Filmy, które nie powstaną
Kryzys w kinie polskim. Na ekrany wchodzą kolejne produkcje, ale to plon poprzednich lat. Dziś ekipy coraz częściej wycofują się z realizacji, nie mogąc zdobyć pieniędzy. Kino komercyjne może jeszcze liczyć na wsparcie inwestorów, artystyczne powoli umiera
W Polskim Instytucie Sztuki Filmowej na razie nie czuje się kryzysu.
– Nasz budżet nie zmniejszył się drastycznie – mówi dyrektor Agnieszka Odorowicz. – Dostajemy dotację z ministerstwa w wysokości 9 mln zł, dodatkowo 2 mln na Studio Debiutów im. Andrzeja Munka. W 2008 roku od nadawców, z kin i telewizji kablowych spłynęło ok. 140 mln, z czego ok. 100 poszło na produkcję, reszta na inne programy operacyjne. W tym roku wpływy z odpisów z reklam nieco spadły, za to zwiększyły się z kin i sieci kablowych.
Podczas pierwszej tegorocznej sesji eksperci PISF rozpatrzyli 33 projekty filmów fabularnych. Instytut zdecydował się dofinansować 16 z nich. W osobnej sekcji debiutów złożono 11 propozycji. Dotację dostał tylko „Ki” Leszka Dawida, pozostałe nie uzyskały wystarczającej akceptacji ekspertów.

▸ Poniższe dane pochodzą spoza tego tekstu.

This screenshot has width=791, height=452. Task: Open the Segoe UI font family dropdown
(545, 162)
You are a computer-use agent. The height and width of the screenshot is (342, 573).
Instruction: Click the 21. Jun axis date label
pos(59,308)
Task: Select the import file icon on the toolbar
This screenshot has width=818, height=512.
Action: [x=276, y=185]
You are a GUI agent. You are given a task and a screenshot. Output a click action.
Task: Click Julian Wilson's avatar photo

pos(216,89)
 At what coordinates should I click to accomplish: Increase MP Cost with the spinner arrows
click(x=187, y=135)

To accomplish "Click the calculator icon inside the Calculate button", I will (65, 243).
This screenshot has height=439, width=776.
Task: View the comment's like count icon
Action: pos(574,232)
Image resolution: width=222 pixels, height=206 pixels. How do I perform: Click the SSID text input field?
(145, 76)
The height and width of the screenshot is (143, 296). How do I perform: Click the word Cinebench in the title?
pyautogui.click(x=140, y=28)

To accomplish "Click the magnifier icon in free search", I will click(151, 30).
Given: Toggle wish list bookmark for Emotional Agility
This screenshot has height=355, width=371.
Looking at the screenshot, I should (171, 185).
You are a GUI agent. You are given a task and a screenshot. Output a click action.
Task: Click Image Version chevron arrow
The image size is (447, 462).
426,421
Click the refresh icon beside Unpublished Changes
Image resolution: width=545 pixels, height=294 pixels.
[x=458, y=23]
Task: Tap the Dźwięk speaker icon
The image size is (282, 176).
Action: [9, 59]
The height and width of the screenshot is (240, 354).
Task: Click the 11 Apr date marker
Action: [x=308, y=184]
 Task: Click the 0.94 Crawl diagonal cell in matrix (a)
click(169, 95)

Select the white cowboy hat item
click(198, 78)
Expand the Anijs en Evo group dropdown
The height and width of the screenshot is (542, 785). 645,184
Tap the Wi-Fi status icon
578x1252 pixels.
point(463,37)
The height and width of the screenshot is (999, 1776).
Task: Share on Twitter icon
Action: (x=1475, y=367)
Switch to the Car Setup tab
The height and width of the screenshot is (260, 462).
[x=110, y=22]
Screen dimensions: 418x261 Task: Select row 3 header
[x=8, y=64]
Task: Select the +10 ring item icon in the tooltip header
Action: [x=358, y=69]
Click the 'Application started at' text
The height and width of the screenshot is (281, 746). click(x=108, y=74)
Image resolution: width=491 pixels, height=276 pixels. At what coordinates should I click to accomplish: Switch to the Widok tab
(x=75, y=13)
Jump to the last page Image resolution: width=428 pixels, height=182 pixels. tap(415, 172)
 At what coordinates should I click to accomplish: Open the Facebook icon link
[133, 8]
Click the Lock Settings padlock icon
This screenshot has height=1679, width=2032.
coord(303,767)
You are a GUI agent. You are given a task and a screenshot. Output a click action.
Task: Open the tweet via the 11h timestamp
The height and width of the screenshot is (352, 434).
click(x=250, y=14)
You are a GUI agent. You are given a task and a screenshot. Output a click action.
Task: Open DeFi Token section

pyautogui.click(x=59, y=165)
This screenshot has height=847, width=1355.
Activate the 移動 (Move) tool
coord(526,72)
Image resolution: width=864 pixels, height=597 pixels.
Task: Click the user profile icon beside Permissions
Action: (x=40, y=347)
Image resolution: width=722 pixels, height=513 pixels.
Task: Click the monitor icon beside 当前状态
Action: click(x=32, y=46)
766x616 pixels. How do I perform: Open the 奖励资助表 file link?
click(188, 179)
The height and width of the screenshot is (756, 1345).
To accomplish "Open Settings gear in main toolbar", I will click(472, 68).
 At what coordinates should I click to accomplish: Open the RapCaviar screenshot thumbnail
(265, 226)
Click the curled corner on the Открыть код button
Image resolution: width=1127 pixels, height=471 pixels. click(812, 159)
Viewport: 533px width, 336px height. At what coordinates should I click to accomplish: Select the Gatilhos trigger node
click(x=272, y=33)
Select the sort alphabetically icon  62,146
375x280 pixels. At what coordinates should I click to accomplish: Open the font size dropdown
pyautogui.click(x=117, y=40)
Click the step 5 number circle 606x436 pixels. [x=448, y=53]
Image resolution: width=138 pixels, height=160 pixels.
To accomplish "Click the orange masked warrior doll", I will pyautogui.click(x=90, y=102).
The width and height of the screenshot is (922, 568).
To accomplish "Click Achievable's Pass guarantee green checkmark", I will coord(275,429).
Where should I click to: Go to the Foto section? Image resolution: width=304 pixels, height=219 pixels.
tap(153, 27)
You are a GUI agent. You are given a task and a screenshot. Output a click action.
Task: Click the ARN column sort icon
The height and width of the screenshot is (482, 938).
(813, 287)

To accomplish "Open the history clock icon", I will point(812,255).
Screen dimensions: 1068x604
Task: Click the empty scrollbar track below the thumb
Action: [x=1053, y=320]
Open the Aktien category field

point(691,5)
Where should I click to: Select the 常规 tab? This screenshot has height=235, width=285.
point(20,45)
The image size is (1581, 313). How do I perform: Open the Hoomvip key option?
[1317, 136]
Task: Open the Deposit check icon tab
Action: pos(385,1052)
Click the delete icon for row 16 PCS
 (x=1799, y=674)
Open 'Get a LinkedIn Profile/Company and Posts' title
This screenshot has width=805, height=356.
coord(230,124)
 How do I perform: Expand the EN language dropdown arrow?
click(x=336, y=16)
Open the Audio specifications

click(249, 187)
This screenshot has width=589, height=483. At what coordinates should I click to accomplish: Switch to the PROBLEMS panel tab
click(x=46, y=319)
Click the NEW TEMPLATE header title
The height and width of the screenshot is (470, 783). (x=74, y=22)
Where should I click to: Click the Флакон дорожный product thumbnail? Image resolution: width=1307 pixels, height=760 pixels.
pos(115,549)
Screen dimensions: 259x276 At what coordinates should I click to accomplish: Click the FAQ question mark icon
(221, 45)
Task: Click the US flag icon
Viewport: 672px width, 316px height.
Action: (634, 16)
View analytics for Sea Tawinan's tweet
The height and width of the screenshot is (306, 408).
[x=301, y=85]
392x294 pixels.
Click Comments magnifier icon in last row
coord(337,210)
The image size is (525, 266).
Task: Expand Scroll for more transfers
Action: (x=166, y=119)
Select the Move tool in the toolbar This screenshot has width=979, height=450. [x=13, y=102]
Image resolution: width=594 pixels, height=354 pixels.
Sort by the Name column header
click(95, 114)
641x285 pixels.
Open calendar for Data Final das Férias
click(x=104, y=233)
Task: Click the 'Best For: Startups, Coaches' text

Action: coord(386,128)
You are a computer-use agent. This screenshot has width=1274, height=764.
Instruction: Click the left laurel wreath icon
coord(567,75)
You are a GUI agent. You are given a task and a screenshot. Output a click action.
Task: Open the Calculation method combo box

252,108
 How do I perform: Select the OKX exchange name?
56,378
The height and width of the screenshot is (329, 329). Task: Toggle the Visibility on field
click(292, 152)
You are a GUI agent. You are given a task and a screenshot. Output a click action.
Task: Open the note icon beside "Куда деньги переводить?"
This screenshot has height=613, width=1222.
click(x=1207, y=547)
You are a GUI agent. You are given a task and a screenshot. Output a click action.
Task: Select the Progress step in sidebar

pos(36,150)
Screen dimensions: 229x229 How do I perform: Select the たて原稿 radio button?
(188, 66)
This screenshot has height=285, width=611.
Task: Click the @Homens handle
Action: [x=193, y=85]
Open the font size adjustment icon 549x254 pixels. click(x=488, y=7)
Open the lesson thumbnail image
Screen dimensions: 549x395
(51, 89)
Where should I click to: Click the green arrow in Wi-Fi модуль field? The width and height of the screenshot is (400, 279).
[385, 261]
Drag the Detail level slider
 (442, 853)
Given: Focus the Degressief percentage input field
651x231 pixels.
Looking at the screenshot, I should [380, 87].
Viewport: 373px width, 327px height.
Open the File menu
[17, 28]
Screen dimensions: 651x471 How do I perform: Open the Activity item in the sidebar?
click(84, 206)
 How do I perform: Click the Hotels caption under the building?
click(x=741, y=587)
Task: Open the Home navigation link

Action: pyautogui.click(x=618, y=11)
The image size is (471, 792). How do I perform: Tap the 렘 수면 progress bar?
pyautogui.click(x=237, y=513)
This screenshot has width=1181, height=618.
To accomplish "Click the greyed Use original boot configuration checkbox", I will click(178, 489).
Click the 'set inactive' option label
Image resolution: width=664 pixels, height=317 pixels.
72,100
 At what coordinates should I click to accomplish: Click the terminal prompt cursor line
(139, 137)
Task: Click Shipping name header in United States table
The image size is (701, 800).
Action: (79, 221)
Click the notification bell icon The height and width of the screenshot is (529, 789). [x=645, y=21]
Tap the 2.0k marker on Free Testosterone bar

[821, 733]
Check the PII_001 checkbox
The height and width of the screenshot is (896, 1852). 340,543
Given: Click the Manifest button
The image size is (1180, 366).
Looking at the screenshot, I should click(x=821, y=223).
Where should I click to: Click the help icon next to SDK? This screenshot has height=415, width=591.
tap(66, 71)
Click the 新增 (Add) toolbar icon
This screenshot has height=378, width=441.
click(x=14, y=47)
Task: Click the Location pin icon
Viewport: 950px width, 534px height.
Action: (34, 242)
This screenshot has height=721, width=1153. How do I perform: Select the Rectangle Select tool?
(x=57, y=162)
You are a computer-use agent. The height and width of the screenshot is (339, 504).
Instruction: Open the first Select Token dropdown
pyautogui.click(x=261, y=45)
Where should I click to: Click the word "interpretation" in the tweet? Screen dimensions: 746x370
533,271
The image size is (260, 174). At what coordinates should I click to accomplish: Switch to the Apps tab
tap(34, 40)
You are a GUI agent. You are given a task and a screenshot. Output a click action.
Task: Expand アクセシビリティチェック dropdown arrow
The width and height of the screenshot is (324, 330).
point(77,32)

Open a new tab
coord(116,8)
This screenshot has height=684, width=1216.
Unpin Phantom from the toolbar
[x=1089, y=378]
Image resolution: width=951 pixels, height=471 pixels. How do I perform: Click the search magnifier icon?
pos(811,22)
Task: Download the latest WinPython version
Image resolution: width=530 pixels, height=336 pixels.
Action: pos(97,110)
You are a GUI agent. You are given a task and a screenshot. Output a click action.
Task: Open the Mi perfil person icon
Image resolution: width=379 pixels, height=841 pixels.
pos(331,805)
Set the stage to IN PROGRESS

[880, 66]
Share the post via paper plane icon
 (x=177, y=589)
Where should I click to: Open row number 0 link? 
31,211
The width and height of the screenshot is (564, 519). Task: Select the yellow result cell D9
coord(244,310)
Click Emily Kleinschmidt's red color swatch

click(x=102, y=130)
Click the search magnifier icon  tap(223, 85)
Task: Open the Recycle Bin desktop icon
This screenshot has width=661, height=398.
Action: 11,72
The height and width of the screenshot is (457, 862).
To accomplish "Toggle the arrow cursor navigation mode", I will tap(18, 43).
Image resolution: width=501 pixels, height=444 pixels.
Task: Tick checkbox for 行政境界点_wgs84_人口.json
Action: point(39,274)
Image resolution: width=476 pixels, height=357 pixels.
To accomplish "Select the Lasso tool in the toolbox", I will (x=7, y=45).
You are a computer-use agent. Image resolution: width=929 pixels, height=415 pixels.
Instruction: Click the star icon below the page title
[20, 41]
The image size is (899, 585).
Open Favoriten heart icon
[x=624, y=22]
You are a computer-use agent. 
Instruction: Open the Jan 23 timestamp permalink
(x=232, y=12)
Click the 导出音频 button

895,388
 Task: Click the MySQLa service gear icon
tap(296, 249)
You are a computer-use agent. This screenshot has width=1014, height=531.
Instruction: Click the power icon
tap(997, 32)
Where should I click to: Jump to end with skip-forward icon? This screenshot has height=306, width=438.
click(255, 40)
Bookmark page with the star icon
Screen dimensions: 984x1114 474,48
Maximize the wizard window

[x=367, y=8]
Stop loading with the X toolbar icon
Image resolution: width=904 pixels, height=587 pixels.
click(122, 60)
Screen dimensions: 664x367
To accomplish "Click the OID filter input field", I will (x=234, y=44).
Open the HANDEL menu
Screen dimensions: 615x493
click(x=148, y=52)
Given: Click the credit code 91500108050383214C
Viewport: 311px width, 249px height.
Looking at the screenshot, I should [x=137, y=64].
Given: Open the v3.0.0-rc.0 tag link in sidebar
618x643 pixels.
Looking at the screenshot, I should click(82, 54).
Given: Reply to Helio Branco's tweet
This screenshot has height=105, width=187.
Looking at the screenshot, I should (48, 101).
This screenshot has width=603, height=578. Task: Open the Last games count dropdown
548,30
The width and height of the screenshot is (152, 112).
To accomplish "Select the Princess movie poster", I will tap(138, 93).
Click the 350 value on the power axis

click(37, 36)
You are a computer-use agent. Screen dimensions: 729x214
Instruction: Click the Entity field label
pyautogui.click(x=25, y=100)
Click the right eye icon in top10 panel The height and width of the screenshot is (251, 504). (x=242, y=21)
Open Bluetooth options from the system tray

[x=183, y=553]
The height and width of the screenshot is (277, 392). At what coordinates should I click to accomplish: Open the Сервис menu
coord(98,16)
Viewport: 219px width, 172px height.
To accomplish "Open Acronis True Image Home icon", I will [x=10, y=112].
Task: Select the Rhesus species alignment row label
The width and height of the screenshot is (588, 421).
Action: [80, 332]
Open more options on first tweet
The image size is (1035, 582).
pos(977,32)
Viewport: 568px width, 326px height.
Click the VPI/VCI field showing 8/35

Czy jednak wszystkie te filmy powstaną? Instytut ustawowo daje najwyżej połowę budżetu, a producentom coraz trudniej uzbierać drugą część.
– Przyznajemy wyższe dotacje niż dotąd, na ogół po 2,5 – 3 mln – mówi Odorowicz. – Zdaję sobie jednak sprawę, że domykanie budżetów będzie coraz trudniejsze. Filmy komercyjne mogą liczyć na wsparcie dystrybutorów, artystyczne będą...
Archiwum Rzeczpospolitej to wygodna wyszukiwarka archiwalnych tekstów opublikowanych na łamach dziennika od 1993 roku. Unikalne źródło wiedzy o Polsce i świecie, wzbogacone o perspektywę ekonomiczną i prawną.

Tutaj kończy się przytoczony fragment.